The other consequence of this approach is teaching to the test and narrowing of the curriculum. Though the Chief Inspector has frequently expressed disapproval of this the fact of the matter is that the outcome of a GCSE course is highly dependent on a student’s ability to jump through the hoops of the examination markscheme. For schools the stakes in the accountability system are so high that they cannot ever afford to take their eyes off grades. The examination becomes the de facto scheme of work. At the time of writing it is reported that one large academy chain is considering narrowing the curriculum in order to prepare students for examinations.
As someone who visits numerous lessons in a range of schools I frequently see reference to meeting one of the examination specification’s assessment objectives as the aim of the lesson. In spite of the cancellation of performance tables and inspection this year this practice remains very evident in many examples of virtual lessons and work set during lockdown. If that practice happens to coincide with mastery of the subject matter that is an added bonus. The sad reality is that in many cases the examination paper is the learning objective rather than the intrinsic content of the subject matter itself. In no subject is this more evident than in the reformed English GCSE.

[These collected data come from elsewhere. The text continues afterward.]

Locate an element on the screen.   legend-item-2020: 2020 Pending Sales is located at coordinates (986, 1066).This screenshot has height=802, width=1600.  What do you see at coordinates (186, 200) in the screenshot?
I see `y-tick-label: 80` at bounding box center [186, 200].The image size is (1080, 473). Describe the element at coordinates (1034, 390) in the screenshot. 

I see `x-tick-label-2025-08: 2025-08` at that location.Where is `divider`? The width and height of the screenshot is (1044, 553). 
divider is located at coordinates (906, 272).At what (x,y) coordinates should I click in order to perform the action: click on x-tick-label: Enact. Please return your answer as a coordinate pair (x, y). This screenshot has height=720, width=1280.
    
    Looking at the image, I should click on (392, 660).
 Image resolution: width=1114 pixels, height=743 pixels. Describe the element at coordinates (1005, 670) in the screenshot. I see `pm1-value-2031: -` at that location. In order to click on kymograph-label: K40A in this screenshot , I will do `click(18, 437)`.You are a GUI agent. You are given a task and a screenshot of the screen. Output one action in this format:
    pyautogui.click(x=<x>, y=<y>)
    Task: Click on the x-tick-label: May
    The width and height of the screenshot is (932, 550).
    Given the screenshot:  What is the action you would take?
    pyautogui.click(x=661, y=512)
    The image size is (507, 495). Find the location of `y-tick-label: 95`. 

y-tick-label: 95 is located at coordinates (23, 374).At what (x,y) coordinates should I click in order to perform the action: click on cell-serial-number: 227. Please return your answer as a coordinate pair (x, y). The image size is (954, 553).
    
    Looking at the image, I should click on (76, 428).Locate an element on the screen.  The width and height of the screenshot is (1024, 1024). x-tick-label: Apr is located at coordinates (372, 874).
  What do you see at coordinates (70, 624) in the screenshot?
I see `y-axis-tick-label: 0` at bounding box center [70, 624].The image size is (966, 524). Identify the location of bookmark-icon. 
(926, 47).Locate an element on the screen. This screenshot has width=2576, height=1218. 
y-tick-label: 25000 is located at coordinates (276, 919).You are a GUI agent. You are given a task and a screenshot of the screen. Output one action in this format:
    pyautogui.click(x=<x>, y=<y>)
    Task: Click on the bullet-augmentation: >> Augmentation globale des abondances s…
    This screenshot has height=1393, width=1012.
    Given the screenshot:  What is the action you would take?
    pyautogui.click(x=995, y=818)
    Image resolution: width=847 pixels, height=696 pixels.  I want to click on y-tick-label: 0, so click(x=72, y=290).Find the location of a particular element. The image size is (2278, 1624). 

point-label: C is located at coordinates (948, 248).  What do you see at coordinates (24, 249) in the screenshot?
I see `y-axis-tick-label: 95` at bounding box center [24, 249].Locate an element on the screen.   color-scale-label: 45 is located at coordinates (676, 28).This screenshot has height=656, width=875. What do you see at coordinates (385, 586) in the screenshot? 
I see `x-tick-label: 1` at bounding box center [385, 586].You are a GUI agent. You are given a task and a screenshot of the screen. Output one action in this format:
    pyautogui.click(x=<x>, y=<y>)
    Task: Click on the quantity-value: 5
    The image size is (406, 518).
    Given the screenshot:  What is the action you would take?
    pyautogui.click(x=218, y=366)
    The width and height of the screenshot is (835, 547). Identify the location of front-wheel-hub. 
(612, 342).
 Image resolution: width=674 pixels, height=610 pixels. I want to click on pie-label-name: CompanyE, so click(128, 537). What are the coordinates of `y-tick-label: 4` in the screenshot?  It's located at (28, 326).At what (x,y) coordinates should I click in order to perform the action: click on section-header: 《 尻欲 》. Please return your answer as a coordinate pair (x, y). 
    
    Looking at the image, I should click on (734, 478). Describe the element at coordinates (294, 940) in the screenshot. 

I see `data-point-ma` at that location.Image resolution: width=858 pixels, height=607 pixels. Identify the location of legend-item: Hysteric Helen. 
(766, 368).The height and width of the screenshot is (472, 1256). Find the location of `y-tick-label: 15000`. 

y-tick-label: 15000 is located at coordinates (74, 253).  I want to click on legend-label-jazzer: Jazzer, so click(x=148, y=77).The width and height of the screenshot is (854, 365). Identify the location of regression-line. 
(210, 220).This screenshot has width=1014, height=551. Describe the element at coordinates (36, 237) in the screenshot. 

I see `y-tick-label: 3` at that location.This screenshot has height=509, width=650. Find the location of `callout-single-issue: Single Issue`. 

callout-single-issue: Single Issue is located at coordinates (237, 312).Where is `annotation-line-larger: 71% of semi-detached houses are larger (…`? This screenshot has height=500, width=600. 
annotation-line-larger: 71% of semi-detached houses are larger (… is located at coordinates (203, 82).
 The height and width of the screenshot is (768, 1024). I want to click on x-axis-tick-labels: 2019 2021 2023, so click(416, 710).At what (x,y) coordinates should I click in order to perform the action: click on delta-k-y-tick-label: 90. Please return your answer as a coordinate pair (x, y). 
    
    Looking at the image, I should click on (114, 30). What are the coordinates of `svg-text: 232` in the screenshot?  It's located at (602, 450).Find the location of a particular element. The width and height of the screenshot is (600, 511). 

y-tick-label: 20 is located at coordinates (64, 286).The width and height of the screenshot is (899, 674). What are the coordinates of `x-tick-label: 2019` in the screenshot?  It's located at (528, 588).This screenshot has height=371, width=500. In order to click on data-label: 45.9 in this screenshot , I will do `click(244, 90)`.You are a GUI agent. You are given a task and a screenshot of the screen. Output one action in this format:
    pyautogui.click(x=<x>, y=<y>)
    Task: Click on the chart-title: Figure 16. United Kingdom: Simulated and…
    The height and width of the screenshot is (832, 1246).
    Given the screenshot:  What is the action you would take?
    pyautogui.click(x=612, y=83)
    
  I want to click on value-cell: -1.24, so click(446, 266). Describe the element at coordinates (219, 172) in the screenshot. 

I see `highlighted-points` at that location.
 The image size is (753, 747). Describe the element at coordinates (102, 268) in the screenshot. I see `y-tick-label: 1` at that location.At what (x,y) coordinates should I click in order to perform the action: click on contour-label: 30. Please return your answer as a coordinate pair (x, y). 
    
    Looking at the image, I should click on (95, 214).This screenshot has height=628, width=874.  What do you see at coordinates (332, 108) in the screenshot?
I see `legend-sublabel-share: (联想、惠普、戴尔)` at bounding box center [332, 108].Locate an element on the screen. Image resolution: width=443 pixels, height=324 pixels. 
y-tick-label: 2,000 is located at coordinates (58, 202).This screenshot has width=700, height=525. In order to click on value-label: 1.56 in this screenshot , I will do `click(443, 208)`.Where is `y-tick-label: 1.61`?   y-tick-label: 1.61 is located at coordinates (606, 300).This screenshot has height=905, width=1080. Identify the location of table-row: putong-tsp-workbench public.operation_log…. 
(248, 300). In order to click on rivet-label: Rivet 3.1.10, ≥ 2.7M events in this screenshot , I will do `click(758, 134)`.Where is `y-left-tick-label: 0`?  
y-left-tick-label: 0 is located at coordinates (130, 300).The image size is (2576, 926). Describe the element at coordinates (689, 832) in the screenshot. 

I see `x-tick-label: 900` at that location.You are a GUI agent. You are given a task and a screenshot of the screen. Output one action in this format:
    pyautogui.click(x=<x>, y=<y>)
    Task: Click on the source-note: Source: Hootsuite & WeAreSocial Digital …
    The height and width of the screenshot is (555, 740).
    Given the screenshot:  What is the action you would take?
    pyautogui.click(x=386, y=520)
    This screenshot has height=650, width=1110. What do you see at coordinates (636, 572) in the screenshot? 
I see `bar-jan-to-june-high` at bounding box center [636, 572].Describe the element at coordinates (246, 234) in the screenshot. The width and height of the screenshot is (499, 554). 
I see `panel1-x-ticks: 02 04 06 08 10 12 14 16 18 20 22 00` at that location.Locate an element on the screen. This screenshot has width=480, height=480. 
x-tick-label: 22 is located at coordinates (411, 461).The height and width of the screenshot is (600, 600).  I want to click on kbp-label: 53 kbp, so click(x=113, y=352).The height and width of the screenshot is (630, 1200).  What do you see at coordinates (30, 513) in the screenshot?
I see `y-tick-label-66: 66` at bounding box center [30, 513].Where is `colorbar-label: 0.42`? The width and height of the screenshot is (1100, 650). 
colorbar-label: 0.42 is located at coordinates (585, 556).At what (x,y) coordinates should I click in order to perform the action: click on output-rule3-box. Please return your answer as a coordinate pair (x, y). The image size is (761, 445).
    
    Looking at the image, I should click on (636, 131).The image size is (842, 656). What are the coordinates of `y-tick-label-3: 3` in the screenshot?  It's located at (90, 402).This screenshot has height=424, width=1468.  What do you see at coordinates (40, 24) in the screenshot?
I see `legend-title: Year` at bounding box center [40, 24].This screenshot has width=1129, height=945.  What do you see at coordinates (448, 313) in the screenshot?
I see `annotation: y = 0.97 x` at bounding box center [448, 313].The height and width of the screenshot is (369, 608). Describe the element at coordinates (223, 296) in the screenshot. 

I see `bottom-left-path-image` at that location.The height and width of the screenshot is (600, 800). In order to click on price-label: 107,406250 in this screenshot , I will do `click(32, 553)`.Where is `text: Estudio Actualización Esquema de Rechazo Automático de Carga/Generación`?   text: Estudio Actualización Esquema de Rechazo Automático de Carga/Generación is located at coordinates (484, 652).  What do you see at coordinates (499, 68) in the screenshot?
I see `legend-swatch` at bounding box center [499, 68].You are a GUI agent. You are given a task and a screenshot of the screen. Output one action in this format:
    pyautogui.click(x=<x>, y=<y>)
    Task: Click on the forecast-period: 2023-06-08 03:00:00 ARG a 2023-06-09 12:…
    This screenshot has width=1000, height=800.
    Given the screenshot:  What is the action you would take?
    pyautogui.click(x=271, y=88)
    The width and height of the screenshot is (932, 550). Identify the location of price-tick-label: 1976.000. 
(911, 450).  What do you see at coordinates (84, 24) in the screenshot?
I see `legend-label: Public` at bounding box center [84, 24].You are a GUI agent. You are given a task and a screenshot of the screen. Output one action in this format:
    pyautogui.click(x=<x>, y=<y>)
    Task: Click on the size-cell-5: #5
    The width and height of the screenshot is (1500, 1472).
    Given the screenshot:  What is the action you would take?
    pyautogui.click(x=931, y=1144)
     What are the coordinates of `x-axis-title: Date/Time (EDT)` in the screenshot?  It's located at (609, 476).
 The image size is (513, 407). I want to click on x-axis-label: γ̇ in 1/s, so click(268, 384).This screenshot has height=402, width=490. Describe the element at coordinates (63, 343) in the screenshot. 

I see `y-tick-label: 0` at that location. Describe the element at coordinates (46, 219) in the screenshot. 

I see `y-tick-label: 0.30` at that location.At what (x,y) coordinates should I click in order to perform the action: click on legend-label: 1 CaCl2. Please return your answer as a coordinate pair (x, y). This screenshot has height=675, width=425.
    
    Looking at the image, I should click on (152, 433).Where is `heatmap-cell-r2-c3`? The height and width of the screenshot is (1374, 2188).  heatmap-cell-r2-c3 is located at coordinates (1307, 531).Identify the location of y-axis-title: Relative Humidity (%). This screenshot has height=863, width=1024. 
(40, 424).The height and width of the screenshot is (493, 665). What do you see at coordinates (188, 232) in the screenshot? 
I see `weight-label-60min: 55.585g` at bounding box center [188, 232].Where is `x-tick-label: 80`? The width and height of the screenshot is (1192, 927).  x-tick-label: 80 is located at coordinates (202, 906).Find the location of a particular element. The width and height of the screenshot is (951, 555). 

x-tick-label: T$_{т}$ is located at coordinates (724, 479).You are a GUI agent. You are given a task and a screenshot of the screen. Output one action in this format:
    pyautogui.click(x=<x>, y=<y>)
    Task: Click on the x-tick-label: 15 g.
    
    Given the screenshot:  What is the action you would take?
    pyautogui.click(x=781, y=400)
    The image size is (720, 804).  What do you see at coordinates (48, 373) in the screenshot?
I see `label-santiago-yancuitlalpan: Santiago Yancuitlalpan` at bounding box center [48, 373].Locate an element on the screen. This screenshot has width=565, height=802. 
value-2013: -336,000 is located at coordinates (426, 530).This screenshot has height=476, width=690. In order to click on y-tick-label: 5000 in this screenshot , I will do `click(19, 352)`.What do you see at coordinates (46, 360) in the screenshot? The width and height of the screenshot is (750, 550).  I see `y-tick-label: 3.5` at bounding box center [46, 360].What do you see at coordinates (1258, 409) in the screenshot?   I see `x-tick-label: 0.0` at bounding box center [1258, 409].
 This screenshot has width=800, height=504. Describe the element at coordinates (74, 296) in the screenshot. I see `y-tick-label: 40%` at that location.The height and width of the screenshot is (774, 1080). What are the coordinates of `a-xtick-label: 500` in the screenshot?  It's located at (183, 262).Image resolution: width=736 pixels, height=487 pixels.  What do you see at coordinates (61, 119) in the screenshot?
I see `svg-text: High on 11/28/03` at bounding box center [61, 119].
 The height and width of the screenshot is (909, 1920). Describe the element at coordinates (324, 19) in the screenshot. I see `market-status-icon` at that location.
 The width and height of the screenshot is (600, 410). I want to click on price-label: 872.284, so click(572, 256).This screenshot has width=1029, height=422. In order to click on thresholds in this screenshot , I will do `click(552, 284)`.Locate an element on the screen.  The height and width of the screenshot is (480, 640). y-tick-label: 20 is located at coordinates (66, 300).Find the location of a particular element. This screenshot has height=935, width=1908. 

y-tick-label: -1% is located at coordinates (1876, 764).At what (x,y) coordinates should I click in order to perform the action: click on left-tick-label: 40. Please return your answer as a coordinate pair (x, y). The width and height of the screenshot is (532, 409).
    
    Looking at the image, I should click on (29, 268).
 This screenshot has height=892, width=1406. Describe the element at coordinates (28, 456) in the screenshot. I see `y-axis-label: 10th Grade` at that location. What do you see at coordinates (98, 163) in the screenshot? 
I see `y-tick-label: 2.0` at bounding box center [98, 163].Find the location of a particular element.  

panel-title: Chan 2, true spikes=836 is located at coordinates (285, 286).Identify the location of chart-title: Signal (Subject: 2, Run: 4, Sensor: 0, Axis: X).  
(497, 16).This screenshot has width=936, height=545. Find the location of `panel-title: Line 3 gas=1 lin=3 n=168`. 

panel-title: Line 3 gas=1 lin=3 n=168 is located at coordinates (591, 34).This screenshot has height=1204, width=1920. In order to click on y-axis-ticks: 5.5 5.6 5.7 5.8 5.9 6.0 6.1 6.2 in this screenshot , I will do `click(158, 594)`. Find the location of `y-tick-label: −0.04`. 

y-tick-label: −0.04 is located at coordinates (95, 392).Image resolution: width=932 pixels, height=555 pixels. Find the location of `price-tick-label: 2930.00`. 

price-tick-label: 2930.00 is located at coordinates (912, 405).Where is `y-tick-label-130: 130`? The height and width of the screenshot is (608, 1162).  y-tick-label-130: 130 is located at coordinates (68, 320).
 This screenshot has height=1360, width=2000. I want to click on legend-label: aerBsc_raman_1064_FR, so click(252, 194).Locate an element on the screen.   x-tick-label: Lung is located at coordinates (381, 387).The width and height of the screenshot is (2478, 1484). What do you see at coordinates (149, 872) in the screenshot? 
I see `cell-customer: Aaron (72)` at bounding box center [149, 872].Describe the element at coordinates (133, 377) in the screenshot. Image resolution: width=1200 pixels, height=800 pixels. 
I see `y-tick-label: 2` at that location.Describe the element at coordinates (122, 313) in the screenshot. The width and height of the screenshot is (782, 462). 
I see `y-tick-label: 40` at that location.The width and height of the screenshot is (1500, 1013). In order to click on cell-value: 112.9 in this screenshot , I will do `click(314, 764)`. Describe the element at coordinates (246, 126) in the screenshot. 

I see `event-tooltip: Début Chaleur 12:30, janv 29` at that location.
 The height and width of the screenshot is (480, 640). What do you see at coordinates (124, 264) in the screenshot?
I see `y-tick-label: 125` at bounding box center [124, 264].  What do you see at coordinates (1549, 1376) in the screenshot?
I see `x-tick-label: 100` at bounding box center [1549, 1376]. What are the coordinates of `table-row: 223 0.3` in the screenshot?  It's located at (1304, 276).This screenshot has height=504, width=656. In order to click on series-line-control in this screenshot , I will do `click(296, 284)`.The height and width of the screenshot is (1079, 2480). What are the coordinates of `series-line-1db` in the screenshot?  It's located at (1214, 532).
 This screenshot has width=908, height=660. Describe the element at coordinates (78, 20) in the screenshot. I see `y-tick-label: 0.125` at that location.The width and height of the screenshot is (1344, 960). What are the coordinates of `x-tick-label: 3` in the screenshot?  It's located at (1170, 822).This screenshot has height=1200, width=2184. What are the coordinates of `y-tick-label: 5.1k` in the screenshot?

If there is one lesson from lockdown that will improve the life chances of our young people if will be to restore the rightful position of professional teacher assessment. Reintroducing some form of controlled assessment to GCSE as some have proposed may be a step on the way but will be a red herring if we cannot move to a situation where summative assessment actually provides a clear picture of what students, know, can do and understand. That kind of information would be very different from an examination grade, much more useful for prospective employers and admissions tutors and therefore a far better preparation for adult life.
In view of the extent to which teaching has been dominated by an exam-based system based entirely on external assessment the scale of the cultural shift cannot be underestimated. In order to move to a position in which teachers are trusted and empowered to make such professional judgements that culture change will need to embrace parents, the pupils, government and the media as well as the teachers and school leaders themselves. In addition to significant training needs there will be significant ethical responsibilities to which the entire education profession will have to commit.
Other jurisdictions do this. Why can’t we?